Flash forward a few hundred years, when the land is being ruled by King Brahmwell (Ian McShane). At his right hand is Roderick (Stanley Tucci), the royal advisor who is of course a deceitful prick. It’s Roderick who raids King Erik’s tomb, hoping to use the beans and the crown to take over the world with his own personal army of giants.

As you may have guessed, Roderick is a hopelessly two-dimensional villain who’s evil purely for the sake of it. He isn’t strong, he isn’t funny, he isn’t particularly smart, he just isn’t any fun to watch. Hell, he isn’t even any fun to hate. For Grimm’s sake, Tucci didn’t bother trying to chew any scenery, which might have at least been somewhat entertaining.

Oh, and just to make matters worse, we have Wicke (Ewan Bremmer). He’s the stupid, useless, annoying, hopelessly unfunny comic relief sidekick whom Roderick keeps around for reasons that are never adequately explained. He dies 45 minutes in, and you will cheer when he does.

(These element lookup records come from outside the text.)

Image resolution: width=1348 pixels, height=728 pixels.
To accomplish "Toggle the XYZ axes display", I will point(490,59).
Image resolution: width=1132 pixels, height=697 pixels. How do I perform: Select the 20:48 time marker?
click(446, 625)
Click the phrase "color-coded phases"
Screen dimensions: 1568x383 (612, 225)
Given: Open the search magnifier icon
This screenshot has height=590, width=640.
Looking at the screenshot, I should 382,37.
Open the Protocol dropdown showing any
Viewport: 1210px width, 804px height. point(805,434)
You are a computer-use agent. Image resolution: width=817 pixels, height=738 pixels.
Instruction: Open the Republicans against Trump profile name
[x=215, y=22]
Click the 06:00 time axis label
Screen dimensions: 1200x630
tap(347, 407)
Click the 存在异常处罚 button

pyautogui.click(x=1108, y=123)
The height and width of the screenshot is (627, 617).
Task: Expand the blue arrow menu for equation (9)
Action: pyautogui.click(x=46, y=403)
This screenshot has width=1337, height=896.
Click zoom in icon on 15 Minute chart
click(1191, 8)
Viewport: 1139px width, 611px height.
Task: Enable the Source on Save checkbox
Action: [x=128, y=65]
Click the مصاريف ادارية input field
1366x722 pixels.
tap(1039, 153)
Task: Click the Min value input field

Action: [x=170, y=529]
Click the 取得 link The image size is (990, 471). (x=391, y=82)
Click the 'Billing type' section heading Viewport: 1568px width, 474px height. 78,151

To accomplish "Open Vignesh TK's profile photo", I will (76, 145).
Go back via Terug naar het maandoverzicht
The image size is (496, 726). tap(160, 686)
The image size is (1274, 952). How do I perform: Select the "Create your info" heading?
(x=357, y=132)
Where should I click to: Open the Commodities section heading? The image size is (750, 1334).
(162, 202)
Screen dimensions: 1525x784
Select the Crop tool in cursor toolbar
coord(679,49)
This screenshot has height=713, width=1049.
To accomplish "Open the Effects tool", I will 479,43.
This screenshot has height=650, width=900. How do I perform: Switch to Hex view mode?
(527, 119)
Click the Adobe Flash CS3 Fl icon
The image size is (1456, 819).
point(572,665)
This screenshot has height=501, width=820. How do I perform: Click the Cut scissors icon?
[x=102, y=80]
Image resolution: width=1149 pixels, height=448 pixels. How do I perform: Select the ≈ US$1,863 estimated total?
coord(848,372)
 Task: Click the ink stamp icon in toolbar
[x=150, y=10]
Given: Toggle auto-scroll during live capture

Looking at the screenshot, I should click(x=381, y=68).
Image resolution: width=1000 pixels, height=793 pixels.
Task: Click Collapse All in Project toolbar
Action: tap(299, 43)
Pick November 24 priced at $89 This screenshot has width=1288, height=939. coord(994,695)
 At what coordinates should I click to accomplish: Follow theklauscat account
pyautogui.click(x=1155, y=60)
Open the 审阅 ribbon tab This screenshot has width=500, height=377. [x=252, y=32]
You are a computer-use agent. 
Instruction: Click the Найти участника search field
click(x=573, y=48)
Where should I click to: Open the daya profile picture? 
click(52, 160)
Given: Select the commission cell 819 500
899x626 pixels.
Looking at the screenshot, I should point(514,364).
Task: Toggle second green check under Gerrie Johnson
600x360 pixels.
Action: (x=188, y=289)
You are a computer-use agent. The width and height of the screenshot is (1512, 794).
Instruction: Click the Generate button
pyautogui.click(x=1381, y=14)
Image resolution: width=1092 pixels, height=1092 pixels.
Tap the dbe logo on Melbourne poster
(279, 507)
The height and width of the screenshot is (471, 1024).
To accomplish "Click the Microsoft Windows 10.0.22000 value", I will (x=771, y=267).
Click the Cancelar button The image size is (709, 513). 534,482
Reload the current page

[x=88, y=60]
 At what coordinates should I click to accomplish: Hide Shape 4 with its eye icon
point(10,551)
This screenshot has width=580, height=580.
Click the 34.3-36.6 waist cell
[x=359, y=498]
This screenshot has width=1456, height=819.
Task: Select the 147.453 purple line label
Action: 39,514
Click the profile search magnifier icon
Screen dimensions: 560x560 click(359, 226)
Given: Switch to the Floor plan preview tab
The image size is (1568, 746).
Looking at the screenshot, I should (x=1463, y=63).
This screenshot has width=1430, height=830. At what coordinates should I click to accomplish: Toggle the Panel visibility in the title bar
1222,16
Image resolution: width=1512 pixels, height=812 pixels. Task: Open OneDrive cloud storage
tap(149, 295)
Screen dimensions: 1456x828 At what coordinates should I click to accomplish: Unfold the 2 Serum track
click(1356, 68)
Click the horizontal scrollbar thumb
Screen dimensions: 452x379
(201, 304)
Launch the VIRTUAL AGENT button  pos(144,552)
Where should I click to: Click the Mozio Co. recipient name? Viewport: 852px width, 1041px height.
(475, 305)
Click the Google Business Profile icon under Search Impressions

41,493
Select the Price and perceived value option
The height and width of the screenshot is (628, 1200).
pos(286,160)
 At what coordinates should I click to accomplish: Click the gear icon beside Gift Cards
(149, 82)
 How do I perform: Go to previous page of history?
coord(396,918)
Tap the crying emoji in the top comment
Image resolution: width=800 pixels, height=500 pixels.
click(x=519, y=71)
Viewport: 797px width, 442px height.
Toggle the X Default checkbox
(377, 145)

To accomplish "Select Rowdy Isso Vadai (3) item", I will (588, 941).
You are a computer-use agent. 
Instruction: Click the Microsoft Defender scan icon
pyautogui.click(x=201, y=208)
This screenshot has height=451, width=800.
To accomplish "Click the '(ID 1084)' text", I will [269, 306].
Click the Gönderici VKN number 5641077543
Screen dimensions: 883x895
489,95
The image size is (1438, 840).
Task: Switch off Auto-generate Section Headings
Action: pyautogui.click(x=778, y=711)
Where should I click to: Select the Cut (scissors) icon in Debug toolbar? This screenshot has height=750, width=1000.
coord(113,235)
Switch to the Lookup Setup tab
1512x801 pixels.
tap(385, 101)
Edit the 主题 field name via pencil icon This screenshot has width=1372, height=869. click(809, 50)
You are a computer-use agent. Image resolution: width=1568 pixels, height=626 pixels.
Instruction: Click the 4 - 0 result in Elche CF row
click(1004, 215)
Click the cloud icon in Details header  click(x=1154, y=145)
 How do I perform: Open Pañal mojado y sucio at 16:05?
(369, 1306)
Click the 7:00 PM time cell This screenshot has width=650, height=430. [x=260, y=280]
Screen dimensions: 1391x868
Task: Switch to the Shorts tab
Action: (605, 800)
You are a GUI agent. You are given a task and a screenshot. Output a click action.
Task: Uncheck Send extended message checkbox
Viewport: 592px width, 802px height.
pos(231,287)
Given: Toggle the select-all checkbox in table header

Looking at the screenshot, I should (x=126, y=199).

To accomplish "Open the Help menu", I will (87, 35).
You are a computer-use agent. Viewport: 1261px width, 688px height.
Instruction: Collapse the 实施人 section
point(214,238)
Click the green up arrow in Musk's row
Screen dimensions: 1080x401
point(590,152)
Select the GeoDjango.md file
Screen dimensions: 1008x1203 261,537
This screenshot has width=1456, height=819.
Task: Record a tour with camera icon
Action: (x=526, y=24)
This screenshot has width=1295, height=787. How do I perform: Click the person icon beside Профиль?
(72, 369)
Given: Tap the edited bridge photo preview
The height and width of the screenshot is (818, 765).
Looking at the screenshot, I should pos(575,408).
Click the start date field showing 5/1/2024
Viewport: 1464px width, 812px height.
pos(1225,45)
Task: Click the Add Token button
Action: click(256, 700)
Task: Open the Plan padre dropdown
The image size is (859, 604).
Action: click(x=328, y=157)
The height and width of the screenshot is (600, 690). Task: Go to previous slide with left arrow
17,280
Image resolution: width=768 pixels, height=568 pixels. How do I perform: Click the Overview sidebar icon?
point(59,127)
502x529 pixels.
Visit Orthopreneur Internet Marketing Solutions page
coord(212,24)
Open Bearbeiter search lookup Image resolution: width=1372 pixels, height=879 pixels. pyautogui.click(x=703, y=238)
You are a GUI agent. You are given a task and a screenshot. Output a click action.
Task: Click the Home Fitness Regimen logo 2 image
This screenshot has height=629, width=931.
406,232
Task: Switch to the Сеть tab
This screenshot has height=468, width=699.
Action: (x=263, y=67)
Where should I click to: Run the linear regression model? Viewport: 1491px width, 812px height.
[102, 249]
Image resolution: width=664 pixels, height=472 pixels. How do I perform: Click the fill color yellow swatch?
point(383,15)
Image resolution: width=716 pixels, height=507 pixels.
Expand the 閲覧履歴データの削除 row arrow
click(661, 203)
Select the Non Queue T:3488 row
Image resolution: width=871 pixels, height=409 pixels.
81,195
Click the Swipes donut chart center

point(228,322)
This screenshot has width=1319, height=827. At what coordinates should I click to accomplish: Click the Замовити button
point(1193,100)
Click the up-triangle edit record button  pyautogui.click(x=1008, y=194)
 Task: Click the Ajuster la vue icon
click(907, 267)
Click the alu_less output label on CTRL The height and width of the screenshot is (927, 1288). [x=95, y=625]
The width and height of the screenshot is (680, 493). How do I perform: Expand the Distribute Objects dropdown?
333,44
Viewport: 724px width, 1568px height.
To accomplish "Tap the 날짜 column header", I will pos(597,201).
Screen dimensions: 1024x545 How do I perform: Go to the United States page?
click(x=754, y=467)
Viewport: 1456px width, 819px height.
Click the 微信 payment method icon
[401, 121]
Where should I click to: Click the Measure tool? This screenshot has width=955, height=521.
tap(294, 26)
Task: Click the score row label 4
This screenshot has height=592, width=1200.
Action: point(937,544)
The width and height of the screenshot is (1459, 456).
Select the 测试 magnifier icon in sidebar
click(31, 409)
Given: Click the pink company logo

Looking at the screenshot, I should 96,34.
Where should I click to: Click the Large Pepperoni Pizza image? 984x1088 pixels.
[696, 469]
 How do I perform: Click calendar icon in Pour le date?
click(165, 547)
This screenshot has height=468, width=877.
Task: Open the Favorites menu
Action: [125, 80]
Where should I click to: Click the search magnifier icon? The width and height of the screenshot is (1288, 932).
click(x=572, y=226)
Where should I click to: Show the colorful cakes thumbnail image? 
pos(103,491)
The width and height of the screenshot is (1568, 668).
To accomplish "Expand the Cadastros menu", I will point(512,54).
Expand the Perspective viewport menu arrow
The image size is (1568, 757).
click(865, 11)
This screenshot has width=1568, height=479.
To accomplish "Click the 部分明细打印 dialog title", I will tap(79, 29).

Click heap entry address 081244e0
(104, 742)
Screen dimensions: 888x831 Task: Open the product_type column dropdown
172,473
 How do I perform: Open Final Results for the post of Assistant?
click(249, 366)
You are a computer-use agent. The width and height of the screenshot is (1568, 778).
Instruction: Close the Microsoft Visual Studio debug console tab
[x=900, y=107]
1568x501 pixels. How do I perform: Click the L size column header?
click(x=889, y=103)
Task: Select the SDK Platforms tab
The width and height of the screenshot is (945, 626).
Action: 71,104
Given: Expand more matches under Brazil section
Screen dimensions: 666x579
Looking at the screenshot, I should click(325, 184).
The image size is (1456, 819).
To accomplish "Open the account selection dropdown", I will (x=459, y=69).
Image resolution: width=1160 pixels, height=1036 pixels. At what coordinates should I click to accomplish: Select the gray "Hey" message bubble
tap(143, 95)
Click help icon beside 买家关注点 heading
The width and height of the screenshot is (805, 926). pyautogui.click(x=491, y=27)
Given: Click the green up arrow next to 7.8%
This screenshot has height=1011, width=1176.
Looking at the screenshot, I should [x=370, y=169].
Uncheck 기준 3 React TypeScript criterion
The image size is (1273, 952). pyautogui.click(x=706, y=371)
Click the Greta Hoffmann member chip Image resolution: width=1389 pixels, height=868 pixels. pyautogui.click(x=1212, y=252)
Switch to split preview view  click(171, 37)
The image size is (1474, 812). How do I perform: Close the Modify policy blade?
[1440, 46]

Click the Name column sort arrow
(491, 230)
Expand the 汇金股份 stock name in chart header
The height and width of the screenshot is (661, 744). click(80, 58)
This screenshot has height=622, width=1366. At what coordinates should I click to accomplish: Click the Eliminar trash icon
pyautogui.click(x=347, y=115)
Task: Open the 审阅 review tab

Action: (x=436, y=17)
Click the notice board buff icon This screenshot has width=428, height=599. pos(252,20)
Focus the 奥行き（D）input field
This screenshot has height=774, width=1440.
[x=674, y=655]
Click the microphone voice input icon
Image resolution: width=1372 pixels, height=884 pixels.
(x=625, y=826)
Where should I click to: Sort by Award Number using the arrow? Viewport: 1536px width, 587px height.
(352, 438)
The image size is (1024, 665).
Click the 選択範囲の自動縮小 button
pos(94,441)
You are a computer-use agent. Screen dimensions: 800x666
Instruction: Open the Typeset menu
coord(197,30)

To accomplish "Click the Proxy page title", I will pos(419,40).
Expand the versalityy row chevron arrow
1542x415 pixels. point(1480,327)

Conversely, there’s Elmont, the head of the royal guard. He’s played by Ewan McGregor, the poor bastard. Elmont was a total waste, neither Prince Charming nor Han Solo. He isn’t a tough guy, he isn’t a smart-aleck, he isn’t a wise mentor, he just isn’t much of anything at all. The filmmakers had fucking Obi-Wan Kenobi in their cast and no idea of what to do with him. As a result, McGregor is stuck playing this total bore of a character, visibly struggling for any idea of what to do with him through the whole running time.

Then we have Isabelle, the king’s daughter and love interest. She’s played by Eleanor Tomlinson, a relative newcomer who — to my mind — looks uncannily like a young Cate Blanchett. On paper, this character is hopelessly weak. She’s your standard princess in a gilded cage, forced to marry Roderick for the sake of her security, but she wants to marry for love and go out on adventures and blah blah blaaaaaaaaaaaaarrrrrrrrggggh!!! This character is so one-dimensional and so cliched that I couldn’t wait for her to shut the hell up.

Equally important, there’s the “treasure test” to consider. For those who are relatively new here, the treasure test is a simple question: If a character was replaced by some inanimate object of great value — something that could not talk or act of its own accord and could not move unless it was being carried by or passed between the other characters — how would the film have been different? Aside from providing the other characters with their motivations and serving as a reward for our protagonist at the end, what did Isabelle bring to this film? As best I can figure, not much. She runs away at the start of the film and she guides Jack through the palace at the film’s climax, but that’s about it. And that realization saddened me a little.

I don’t know why, but Isabelle eventually won me over. For some reason, I honestly wanted to see her rescued. I think a lot of that has to do with Tomlinson, who’s certainly pretty and charismatic enough to serve as a princess. It also helps that though Isabelle may not have done much, she didn’t exactly weigh down the proceedings or outstay her welcome, either.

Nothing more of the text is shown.